§ **ASSIGNMENT**
All lines in the data that hold the word "circle" need copying.
(DATA begins)
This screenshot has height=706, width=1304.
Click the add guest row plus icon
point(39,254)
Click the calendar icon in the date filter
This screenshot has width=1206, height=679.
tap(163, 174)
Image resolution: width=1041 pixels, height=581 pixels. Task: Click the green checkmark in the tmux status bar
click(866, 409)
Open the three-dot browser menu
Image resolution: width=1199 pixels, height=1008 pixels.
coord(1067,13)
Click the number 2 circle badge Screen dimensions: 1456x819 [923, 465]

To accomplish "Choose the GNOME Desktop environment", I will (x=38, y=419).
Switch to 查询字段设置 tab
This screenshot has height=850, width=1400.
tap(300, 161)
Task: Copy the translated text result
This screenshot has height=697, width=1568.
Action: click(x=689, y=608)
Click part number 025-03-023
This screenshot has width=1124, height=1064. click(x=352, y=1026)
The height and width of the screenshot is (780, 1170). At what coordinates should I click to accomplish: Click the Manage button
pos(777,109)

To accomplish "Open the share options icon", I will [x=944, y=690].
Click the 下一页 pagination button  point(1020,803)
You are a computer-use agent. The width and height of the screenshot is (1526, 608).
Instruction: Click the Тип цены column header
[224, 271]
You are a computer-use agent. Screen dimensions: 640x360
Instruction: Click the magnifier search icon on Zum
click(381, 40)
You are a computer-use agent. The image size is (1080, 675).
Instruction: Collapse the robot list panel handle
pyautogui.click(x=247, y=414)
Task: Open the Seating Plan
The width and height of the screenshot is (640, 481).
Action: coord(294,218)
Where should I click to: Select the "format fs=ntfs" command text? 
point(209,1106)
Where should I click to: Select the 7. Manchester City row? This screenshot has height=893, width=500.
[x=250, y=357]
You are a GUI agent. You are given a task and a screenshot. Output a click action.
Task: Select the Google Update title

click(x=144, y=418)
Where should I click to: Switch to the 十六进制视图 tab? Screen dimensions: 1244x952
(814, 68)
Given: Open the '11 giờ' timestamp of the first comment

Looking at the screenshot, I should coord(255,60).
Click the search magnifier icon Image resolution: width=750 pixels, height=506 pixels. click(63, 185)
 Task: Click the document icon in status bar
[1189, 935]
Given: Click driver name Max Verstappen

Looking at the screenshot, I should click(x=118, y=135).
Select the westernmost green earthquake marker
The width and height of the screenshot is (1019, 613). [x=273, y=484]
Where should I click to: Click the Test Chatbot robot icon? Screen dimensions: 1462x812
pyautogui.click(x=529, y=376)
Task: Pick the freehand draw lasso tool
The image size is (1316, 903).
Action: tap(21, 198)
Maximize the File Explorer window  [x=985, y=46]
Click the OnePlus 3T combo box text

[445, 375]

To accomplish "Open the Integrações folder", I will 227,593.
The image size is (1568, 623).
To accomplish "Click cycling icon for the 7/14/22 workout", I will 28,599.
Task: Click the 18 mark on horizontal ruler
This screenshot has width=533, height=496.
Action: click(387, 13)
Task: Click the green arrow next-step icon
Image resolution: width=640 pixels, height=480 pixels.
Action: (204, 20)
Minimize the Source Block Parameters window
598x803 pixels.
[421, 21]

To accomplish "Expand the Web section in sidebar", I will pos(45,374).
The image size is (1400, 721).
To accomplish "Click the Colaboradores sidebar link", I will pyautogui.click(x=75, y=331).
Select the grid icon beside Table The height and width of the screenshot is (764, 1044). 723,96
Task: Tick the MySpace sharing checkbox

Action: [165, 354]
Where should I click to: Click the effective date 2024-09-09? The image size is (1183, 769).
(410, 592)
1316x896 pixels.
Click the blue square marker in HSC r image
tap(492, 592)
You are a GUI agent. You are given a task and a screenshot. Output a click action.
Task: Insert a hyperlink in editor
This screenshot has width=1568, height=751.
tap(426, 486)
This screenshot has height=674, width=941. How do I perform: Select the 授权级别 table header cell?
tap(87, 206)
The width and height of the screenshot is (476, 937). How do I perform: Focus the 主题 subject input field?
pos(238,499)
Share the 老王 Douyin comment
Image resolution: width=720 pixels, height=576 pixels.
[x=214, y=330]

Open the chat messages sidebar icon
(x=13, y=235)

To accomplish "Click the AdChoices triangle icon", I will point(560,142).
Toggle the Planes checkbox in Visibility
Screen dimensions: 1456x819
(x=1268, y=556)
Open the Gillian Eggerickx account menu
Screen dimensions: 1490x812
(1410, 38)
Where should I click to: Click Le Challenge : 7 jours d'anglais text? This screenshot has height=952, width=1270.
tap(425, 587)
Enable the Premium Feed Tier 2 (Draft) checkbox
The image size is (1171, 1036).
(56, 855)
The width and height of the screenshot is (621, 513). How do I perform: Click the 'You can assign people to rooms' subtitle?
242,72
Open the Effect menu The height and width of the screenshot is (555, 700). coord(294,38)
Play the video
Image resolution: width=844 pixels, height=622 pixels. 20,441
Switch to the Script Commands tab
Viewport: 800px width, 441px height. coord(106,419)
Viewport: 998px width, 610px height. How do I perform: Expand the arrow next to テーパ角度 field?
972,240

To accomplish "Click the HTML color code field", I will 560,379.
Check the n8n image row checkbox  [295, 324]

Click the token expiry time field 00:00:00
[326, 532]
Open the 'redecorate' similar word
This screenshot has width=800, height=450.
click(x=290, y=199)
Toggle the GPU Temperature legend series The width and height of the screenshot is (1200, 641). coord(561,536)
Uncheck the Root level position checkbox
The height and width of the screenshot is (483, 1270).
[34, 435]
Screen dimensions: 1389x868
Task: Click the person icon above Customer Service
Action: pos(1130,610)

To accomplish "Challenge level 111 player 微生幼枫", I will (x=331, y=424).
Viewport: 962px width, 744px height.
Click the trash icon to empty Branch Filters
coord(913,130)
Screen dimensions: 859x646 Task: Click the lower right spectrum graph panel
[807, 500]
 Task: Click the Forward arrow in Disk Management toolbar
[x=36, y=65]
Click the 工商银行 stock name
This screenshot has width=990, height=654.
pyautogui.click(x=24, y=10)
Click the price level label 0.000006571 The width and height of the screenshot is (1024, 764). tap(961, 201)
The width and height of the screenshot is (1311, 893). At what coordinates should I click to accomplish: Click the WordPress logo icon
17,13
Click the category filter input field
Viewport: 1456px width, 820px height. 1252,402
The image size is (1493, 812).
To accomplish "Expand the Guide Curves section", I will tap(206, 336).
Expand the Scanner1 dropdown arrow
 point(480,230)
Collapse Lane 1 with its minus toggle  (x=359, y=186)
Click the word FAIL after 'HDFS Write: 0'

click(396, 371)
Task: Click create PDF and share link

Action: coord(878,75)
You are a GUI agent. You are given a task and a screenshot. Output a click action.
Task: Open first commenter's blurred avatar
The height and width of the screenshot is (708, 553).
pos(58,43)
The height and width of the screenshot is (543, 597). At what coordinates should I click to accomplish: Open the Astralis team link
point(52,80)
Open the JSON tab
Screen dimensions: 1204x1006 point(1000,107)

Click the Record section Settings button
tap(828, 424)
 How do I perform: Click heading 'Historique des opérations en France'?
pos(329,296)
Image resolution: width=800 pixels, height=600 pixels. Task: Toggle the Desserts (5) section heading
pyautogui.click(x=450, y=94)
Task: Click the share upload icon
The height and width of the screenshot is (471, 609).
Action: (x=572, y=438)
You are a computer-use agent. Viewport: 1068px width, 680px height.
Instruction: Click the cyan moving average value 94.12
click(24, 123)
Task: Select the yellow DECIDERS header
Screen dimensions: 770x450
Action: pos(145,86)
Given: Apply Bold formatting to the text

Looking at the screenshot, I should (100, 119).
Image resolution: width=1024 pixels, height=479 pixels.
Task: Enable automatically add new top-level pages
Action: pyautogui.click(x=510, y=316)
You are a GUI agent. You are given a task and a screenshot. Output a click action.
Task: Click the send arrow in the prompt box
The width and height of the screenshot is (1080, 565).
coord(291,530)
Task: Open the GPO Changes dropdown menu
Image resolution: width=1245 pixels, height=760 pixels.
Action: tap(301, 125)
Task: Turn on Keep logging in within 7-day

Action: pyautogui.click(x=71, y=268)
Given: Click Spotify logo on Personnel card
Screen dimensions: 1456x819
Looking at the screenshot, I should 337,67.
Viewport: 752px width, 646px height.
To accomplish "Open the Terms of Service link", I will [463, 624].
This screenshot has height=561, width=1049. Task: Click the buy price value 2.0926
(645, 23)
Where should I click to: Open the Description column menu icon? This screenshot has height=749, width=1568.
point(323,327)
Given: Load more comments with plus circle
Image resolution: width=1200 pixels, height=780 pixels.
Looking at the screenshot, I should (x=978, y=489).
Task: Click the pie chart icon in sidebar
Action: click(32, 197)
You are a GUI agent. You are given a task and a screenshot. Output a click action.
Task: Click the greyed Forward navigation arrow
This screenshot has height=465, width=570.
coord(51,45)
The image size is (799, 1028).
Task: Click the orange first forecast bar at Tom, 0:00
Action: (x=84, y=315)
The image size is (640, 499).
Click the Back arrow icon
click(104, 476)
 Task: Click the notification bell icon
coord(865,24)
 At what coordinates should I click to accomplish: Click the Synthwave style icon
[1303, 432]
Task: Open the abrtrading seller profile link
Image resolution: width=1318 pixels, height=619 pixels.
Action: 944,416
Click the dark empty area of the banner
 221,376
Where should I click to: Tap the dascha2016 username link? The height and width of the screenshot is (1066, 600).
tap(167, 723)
(DATA ends)
§ **ANSWER BOX**
Click the number 2 circle badge Screen dimensions: 1456x819 [923, 465]
Given: Load more comments with plus circle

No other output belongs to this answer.